The only way to check if an egg or embryo is viable is to thaw it, which is only done when it is to be used imminently.
Embryologists who arrived at the center on Sunday morning were alerted by an alarm that the temperature of the tank had increased, administrators told the Cleveland Plain Dealer.
The Plain Dealer reports Patti DePompei, president of University Hospitals Rainbow Babies and Children's Hospital and MacDonald Women's Hospital, calls the situation "absolutely devastating". They do not know yet if it was a mechanical malfunction or human error.
The womb-wrenching flub was caused when heat levels unexpectedly rose inside a liquid nitrogen tank at the fertility center, "compromising" up to 2,000 eggs and embryos, DePompei admitted in a Facebook post.
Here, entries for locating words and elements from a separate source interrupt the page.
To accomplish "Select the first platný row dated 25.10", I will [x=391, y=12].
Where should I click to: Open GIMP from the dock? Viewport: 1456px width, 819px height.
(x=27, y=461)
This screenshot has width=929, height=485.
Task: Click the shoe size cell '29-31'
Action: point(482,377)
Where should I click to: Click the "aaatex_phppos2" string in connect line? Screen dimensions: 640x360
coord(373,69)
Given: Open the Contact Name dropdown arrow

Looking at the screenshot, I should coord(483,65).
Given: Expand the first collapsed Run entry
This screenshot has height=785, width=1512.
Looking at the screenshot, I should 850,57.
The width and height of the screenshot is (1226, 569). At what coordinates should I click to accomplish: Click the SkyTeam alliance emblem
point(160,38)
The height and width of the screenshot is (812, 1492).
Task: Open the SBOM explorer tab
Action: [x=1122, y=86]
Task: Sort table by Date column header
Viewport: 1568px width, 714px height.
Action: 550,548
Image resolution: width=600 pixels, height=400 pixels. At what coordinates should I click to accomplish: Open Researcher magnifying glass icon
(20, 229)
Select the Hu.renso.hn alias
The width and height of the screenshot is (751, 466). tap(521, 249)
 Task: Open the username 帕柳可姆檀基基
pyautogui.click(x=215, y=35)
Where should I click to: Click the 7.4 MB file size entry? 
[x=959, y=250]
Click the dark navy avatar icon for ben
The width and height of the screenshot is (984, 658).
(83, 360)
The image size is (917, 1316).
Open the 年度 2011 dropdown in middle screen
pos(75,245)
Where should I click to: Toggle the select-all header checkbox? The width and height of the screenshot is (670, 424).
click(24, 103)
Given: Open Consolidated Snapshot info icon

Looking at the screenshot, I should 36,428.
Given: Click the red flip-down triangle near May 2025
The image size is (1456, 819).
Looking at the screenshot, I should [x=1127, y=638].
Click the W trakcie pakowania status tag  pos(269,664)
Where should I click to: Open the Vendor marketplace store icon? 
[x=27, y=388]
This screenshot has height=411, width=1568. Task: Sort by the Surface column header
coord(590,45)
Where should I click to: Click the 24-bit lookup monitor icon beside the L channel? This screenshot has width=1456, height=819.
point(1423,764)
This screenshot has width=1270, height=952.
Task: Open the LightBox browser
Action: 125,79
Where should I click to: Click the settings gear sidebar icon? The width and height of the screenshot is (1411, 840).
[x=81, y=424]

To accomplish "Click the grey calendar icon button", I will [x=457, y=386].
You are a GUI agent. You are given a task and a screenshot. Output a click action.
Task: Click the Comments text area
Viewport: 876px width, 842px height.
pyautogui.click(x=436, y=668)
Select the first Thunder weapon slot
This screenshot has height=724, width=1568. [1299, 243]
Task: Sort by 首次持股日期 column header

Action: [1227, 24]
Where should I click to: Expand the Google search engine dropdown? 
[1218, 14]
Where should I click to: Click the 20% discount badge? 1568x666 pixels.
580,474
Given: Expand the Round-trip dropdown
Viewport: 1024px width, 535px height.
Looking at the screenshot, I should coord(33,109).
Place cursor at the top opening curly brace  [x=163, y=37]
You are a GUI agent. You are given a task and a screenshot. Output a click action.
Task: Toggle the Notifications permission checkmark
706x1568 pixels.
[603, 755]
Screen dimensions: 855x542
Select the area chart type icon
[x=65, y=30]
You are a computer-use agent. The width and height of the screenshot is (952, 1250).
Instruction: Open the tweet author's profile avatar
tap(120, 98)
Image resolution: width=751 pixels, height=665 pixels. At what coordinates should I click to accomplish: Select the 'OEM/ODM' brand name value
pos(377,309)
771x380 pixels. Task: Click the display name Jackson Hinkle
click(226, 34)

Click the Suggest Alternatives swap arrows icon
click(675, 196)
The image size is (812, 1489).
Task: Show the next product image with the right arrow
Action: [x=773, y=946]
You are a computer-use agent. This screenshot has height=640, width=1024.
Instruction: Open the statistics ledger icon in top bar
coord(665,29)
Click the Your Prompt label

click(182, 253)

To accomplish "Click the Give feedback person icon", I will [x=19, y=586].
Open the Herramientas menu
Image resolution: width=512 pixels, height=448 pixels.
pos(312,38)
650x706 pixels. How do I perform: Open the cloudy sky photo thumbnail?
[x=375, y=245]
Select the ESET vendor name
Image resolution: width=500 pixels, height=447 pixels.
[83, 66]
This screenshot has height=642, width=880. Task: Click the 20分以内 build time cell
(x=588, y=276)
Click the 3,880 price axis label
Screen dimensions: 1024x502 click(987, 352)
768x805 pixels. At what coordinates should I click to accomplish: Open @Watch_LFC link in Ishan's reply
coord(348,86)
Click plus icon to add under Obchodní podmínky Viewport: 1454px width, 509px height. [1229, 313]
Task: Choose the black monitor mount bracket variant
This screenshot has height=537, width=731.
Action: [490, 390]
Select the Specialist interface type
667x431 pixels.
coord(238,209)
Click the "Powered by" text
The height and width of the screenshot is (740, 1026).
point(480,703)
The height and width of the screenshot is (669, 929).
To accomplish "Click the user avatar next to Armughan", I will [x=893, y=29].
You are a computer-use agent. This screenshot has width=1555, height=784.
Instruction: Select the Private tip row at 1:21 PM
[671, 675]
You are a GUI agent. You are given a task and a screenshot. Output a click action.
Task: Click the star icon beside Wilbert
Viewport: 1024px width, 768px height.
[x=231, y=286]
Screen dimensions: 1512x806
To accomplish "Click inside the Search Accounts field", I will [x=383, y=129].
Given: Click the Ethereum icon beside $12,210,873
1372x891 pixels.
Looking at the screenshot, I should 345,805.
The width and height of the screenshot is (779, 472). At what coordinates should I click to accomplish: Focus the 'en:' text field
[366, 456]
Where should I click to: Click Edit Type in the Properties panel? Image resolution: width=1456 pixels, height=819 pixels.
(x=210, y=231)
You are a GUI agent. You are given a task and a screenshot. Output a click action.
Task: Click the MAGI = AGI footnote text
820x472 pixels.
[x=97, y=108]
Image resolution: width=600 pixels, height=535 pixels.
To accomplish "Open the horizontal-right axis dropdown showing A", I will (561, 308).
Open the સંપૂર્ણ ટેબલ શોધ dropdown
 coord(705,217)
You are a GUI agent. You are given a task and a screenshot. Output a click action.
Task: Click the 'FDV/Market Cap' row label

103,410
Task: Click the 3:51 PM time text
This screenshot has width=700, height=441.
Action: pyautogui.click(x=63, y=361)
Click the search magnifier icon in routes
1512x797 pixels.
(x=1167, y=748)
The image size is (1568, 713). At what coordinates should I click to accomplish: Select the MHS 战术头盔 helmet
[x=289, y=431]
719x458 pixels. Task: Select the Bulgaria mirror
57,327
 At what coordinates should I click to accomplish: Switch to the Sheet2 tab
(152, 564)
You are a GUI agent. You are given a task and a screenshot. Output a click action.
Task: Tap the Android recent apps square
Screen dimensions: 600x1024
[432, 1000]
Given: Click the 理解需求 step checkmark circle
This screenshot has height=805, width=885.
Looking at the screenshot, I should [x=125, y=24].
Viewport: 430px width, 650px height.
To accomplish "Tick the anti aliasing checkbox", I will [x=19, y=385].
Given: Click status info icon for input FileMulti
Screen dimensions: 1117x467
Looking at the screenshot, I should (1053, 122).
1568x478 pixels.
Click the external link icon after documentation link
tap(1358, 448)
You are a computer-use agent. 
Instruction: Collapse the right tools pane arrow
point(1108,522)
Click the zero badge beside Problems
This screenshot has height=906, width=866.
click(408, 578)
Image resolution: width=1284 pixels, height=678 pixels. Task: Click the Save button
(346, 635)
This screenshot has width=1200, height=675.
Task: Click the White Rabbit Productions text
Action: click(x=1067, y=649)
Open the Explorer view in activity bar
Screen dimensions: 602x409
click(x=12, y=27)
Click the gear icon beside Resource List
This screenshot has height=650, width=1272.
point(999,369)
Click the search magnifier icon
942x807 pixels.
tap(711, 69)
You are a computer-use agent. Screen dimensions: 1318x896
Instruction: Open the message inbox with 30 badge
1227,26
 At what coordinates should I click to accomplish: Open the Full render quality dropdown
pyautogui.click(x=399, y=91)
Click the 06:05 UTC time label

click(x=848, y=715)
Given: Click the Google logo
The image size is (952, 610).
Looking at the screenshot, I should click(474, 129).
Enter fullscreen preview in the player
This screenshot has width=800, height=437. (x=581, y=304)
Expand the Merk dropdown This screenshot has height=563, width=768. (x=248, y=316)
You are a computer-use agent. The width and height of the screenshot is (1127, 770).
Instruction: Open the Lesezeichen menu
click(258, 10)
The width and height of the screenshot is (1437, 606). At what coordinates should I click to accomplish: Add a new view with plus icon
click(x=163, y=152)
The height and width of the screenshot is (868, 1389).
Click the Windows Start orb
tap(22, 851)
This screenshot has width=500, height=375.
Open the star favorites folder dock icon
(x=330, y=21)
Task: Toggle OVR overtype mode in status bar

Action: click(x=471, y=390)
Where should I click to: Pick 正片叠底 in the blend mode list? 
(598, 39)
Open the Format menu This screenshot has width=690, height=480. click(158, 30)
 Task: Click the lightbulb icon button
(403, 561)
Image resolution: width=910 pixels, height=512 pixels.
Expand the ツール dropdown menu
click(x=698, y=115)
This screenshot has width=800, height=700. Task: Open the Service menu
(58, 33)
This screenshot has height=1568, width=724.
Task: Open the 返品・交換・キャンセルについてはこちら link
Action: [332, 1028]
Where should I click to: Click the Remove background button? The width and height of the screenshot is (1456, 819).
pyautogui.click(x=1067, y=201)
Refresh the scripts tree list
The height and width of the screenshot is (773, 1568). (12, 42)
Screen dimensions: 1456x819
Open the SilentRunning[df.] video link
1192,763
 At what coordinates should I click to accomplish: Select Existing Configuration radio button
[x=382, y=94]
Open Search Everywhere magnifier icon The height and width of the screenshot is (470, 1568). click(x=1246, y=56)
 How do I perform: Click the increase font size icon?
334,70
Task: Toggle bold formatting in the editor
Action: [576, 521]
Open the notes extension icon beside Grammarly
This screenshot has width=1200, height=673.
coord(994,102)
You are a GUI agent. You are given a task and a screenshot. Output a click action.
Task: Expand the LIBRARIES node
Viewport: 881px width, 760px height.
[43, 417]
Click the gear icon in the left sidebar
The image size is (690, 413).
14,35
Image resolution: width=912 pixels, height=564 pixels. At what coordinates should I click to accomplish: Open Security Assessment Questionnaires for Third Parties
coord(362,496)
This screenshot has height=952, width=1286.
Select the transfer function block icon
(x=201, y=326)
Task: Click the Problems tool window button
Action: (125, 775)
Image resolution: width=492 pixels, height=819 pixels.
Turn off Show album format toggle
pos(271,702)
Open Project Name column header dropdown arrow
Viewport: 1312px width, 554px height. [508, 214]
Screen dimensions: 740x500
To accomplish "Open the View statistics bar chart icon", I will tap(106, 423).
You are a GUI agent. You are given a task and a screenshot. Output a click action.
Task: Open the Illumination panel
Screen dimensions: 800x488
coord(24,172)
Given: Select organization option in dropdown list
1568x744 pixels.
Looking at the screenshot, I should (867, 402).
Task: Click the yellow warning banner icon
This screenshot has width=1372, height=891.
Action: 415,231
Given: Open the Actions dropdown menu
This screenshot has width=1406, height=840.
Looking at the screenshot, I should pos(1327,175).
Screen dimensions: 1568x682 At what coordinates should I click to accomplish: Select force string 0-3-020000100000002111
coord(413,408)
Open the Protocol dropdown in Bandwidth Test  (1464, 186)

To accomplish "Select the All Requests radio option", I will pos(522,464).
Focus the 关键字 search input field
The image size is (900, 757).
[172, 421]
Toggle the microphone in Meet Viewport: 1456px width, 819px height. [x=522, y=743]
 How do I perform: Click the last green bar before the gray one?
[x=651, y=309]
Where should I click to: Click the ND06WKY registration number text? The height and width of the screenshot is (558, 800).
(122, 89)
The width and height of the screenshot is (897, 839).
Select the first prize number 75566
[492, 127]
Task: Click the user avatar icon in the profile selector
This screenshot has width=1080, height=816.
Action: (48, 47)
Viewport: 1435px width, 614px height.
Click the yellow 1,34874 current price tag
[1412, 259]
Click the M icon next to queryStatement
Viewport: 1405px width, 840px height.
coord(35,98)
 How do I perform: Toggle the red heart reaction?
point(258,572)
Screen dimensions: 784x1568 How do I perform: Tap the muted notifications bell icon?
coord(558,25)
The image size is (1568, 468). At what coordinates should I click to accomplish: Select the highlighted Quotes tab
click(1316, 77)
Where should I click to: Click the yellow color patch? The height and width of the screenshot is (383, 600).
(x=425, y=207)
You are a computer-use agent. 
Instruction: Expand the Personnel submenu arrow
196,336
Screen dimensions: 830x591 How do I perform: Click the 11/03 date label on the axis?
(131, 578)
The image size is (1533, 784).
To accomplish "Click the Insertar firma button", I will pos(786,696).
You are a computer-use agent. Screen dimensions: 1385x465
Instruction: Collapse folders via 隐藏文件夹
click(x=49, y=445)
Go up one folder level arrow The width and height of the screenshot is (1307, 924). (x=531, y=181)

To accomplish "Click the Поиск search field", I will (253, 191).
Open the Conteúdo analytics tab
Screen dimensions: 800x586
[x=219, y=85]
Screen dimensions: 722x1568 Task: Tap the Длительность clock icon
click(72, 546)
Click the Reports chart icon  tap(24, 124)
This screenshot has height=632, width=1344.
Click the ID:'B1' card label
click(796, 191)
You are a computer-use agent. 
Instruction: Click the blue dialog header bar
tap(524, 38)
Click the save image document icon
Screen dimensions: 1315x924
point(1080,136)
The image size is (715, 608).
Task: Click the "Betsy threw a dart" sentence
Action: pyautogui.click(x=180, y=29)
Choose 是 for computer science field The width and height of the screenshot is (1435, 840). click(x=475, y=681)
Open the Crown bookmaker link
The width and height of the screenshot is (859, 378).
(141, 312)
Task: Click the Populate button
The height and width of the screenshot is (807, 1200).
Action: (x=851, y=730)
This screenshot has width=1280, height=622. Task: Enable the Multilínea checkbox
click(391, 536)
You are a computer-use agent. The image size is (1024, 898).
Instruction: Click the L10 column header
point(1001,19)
There has been a temperature fluctuation that may have damaged the stored eggs they said. Dr. James Liu, chair of the department of obstetrics and gynecology at UH Cleveland Medical Center, told Cleveland.com that so far the affected eggs and embryos that were thawed because of already scheduled medical procedures this week were not viable.
All of the samples have been moved to another storage tank. None of the eggs or embryos will be destroyed, WKYC reported, and University Hospitals has reported the incident to federal regulators. Hospital staff has set up a call center to arrange meetings or calls between patients and their physicians to address their concerns.
'At this time, we don't yet know the viability of these eggs and embryos'.
The news came to patients in the form of a letter on Thursday.